Instructions for the task –
The word "star" occurs in some lines of the listing. Copy those lines.

§

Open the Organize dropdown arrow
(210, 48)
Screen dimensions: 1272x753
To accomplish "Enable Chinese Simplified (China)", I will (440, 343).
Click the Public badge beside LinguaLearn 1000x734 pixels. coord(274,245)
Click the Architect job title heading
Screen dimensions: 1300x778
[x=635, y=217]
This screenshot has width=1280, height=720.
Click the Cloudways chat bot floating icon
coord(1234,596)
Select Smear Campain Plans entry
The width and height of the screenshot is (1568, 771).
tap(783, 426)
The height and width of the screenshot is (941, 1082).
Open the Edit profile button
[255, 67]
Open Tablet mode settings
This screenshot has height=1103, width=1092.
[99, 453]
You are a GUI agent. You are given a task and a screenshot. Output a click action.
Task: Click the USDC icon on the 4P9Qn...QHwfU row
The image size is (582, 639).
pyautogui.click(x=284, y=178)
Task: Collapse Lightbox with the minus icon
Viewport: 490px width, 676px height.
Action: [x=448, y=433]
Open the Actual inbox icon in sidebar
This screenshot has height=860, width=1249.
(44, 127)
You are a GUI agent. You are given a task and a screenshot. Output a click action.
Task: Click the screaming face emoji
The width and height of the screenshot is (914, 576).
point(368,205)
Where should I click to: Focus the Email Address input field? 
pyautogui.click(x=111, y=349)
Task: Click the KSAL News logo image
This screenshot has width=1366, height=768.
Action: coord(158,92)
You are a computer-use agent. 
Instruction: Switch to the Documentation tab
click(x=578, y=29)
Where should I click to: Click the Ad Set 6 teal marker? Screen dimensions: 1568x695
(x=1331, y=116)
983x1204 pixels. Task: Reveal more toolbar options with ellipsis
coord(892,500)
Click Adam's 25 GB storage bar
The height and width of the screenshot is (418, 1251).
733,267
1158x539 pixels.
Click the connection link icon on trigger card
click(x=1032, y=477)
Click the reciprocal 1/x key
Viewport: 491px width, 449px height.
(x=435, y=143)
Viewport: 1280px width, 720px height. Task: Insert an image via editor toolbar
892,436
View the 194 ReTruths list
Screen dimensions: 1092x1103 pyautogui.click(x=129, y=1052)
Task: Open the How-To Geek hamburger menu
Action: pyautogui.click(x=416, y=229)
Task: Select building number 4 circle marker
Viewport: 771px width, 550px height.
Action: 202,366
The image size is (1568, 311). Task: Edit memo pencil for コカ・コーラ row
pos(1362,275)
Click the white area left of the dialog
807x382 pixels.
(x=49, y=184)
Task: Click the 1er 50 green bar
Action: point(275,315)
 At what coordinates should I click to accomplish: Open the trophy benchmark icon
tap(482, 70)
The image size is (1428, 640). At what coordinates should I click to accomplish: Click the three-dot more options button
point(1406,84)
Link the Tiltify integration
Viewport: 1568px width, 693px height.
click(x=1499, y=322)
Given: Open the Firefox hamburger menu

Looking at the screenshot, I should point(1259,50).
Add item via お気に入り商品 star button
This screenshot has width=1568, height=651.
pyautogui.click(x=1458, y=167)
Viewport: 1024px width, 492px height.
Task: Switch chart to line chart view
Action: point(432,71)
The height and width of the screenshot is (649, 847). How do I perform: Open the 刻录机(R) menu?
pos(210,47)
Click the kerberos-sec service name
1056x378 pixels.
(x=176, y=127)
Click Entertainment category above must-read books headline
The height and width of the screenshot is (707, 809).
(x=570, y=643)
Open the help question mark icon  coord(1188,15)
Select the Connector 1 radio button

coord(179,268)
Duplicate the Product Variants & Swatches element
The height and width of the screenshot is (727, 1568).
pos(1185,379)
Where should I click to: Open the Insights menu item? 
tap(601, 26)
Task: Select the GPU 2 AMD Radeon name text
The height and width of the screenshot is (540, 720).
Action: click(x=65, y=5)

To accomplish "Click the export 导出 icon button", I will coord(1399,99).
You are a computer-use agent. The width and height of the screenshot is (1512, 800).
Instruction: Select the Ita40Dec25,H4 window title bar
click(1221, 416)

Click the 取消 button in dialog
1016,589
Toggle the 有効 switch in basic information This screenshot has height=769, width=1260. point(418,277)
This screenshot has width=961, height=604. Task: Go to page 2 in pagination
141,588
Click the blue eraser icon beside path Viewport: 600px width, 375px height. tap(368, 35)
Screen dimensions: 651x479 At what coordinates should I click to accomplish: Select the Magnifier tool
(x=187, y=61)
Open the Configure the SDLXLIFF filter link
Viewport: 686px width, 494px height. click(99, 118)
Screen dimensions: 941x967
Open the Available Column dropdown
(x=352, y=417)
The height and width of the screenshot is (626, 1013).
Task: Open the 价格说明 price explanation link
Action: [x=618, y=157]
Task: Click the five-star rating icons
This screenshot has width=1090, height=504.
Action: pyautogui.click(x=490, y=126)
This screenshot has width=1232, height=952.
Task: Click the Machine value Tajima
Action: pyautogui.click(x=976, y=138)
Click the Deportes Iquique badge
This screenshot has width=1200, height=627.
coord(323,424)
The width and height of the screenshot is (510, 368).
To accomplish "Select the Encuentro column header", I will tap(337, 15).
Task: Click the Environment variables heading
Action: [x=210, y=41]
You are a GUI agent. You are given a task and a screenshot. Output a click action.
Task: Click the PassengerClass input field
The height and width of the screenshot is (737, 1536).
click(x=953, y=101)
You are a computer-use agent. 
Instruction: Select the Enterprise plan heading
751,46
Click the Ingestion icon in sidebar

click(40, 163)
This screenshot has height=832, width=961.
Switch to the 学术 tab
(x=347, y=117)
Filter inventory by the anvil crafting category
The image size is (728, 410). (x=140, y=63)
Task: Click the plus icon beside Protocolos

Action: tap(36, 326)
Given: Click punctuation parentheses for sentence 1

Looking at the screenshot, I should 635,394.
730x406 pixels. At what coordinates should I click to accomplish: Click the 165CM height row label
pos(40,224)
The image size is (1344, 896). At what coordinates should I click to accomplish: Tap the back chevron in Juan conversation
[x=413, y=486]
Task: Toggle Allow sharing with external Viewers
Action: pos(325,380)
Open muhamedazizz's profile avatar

§

Answer space –
Add item via お気に入り商品 star button
Task: Click the five-star rating icons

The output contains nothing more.